### Exercise details
Among the entries, which lines carry the string "agent"? Copy each of them.

* * *

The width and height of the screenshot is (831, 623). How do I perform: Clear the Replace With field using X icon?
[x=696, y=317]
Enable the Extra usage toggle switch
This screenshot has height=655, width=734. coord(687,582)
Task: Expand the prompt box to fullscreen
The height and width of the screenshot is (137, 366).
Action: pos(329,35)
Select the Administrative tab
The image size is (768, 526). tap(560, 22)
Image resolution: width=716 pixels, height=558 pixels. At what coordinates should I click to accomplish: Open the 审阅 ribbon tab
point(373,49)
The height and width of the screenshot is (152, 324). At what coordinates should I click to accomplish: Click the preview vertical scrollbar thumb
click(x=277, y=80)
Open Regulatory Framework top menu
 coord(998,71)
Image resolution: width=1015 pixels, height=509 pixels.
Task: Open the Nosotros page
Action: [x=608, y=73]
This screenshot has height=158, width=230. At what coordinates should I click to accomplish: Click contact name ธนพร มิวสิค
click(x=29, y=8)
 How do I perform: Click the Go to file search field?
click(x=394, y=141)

* * *

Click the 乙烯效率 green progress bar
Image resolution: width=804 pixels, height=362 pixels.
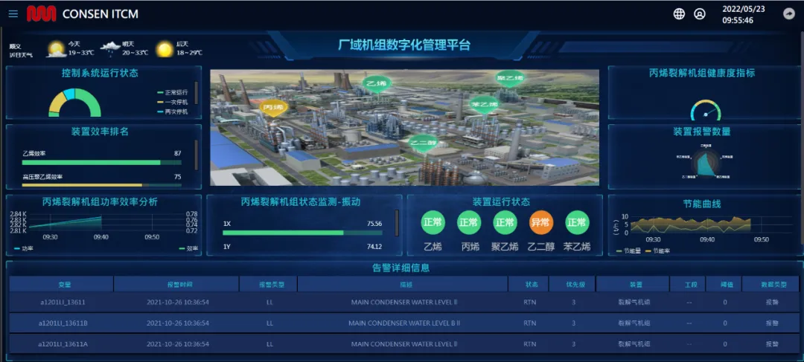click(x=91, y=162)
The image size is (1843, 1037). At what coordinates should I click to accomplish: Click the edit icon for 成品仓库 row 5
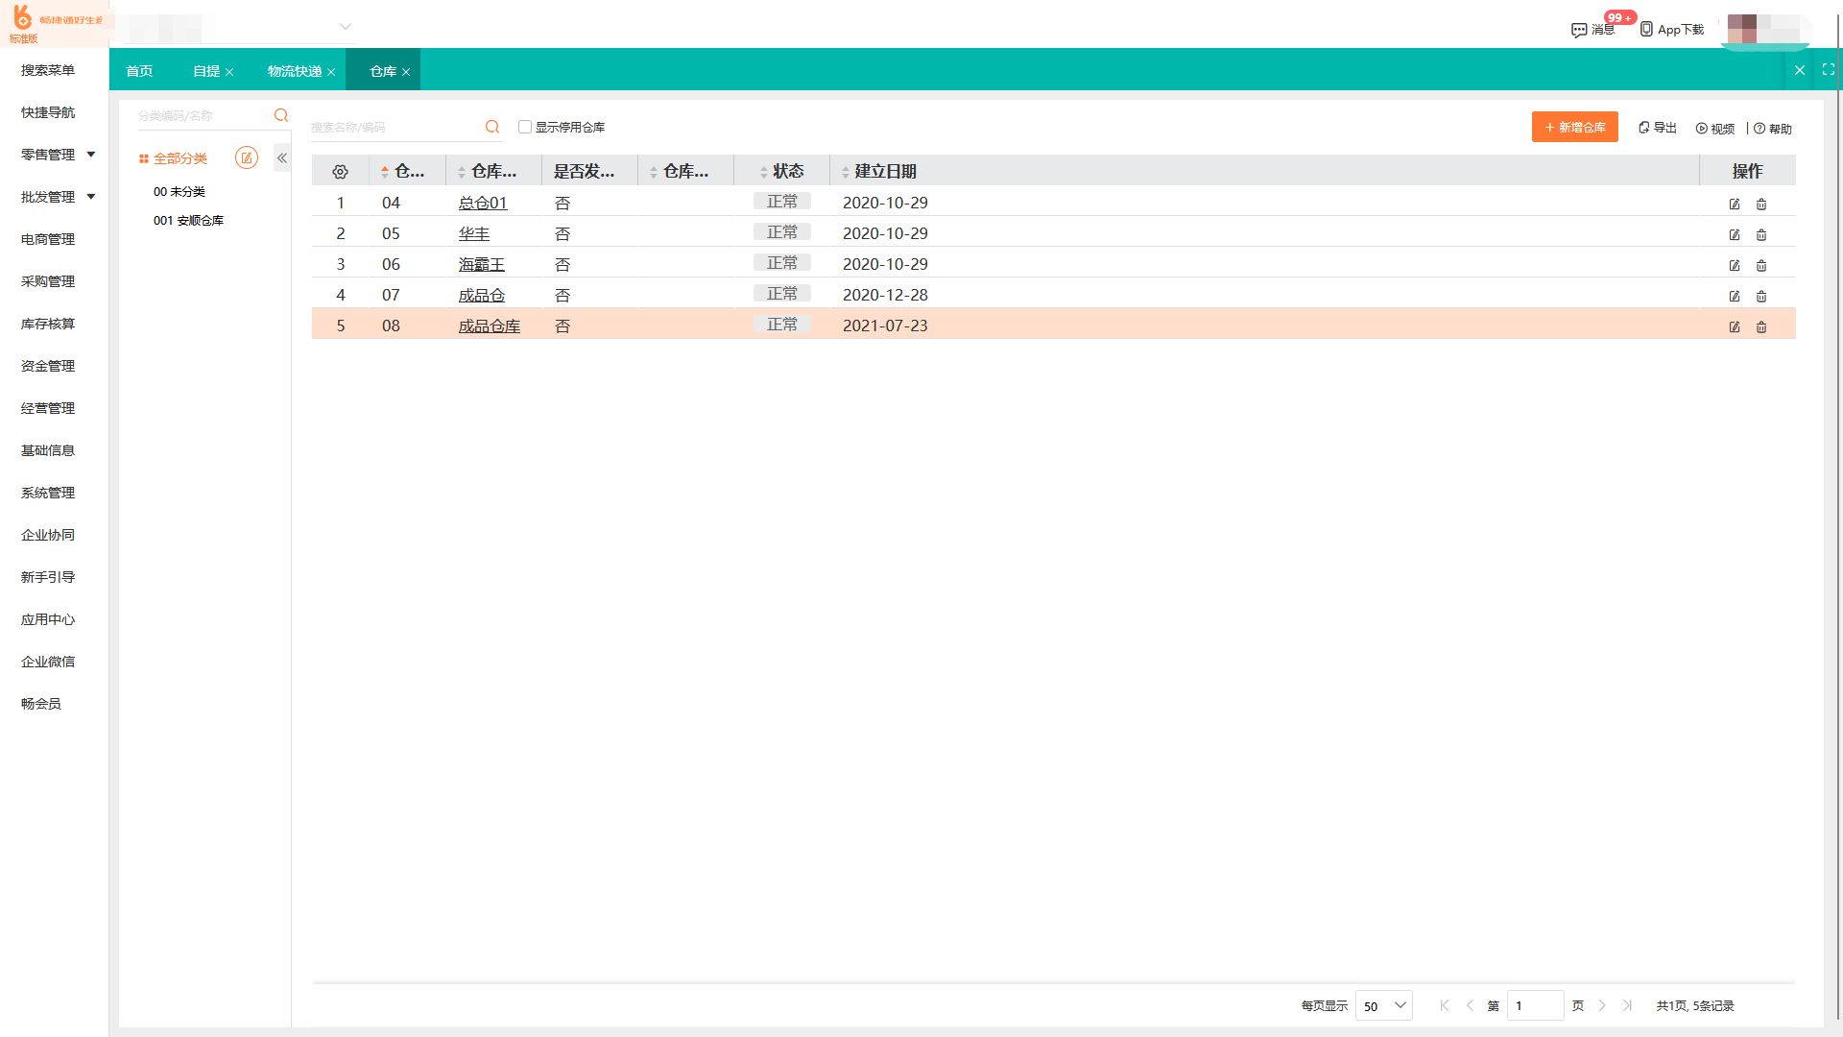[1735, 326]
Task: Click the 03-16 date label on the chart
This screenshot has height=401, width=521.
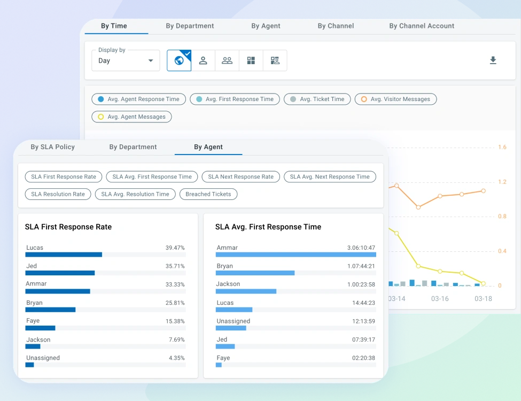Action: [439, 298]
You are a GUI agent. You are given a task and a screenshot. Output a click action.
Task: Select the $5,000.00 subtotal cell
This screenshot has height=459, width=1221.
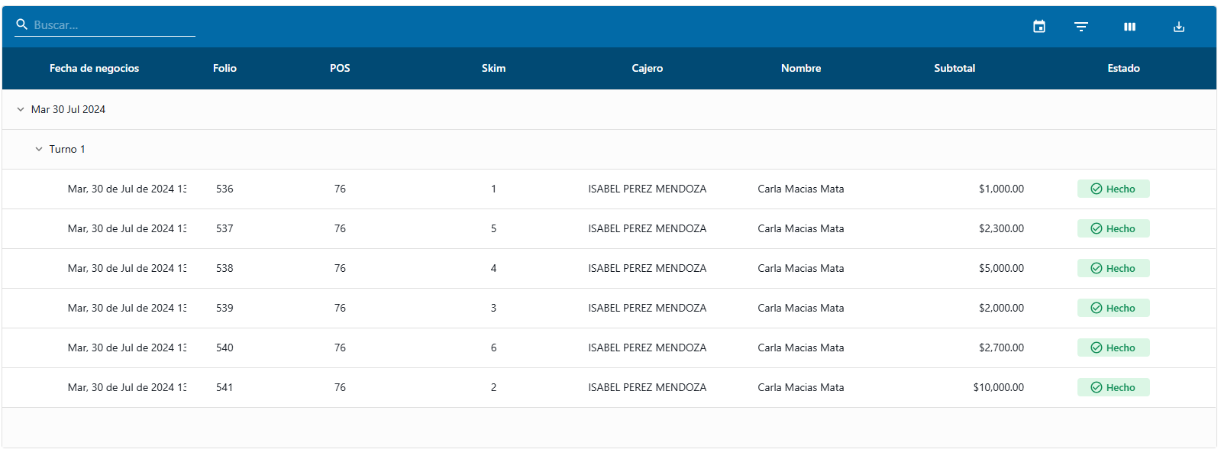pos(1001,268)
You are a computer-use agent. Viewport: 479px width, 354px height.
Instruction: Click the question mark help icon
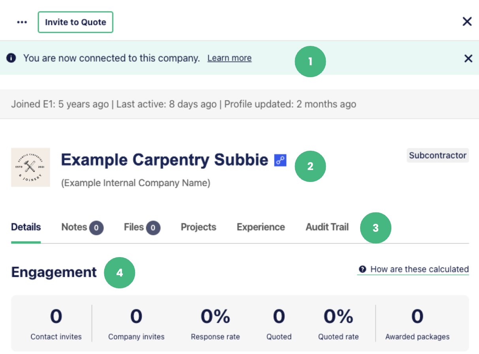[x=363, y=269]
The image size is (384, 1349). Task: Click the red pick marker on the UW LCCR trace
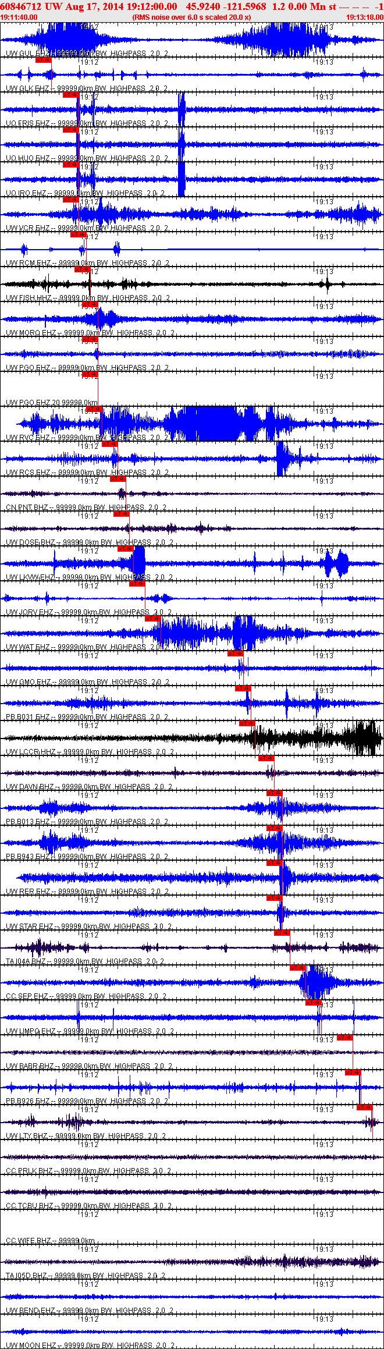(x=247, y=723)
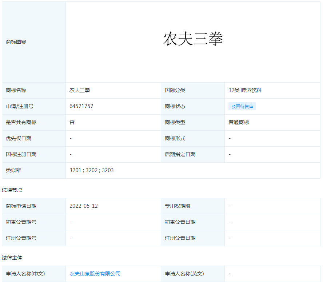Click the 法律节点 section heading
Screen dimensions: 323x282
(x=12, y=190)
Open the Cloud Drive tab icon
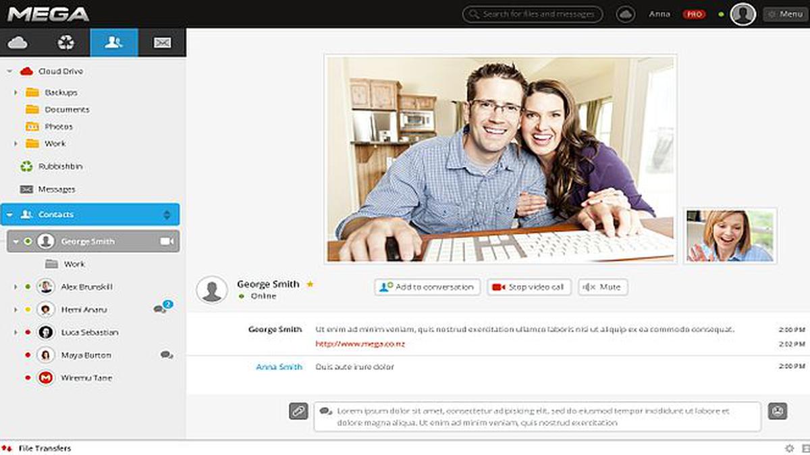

* * *

### Solution below
You are a GUI agent. You are given a task and a screenshot. Output a click action.
You are a computer-use agent. Viewport: 479px width, 354px height.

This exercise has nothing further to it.